> [Goal of the exercise] The answer must be every line from the entries below that includes "beside".

> [Saved entries]
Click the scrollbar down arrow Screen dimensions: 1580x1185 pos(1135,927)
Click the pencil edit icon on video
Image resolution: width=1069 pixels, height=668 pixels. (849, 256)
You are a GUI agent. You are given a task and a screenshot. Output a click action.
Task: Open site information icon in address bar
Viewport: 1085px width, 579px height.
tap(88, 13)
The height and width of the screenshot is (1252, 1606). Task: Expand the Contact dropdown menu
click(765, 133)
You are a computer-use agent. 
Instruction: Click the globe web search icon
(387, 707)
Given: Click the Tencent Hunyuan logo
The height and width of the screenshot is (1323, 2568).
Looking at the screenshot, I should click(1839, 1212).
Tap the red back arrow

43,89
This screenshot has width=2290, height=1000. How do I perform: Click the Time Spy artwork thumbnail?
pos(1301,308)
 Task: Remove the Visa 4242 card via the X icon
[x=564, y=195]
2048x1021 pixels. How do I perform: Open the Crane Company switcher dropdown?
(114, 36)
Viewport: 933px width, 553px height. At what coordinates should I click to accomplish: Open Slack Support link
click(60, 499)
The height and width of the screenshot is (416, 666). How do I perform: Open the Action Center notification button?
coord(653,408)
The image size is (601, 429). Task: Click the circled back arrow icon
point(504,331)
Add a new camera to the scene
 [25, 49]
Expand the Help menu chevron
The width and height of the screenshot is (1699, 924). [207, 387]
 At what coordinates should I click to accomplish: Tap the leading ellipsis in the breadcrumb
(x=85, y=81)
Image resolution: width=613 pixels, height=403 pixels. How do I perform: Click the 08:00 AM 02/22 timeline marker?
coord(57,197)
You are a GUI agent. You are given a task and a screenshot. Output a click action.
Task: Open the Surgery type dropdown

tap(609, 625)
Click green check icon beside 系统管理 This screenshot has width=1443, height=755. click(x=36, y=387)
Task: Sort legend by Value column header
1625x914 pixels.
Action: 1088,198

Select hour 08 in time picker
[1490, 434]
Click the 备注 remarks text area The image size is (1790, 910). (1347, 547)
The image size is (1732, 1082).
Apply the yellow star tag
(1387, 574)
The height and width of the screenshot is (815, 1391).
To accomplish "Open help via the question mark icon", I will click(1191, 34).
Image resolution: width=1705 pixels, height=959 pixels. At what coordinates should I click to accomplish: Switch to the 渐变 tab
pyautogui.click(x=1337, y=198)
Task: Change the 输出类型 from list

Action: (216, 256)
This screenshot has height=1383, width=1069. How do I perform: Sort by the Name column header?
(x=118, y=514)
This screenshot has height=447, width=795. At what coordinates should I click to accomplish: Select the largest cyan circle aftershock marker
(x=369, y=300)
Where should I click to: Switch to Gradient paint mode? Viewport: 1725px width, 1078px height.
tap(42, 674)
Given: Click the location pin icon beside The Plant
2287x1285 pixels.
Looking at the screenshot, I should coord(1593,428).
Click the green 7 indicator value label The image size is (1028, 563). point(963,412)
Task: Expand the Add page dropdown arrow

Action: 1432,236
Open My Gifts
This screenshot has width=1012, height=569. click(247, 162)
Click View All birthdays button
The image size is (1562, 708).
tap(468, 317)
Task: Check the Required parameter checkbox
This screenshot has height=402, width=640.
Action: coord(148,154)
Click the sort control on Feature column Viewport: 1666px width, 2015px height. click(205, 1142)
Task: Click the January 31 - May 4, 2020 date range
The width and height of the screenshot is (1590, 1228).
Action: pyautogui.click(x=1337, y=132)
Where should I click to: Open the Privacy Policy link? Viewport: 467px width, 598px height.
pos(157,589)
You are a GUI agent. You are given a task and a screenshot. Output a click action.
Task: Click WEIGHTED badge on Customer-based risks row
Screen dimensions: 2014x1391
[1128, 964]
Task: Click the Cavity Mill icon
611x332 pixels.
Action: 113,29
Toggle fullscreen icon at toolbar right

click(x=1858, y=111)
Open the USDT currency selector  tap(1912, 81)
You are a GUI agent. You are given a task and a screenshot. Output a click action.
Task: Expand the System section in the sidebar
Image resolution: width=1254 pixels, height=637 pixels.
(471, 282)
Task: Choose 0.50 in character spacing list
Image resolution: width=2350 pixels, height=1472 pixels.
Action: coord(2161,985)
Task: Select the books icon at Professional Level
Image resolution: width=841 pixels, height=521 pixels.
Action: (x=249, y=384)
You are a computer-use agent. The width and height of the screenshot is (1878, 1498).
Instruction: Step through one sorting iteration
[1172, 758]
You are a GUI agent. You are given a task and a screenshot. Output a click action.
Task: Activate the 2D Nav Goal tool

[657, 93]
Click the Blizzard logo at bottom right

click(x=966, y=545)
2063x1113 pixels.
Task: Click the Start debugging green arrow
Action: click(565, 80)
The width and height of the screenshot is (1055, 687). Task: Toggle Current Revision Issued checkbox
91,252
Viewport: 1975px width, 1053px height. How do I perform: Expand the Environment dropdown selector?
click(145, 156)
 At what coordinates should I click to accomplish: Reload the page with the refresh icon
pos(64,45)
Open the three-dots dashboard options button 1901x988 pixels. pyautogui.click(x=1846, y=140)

> [Finished exercise]
Click green check icon beside 系统管理 This screenshot has width=1443, height=755. click(x=36, y=387)
Given: Click the location pin icon beside The Plant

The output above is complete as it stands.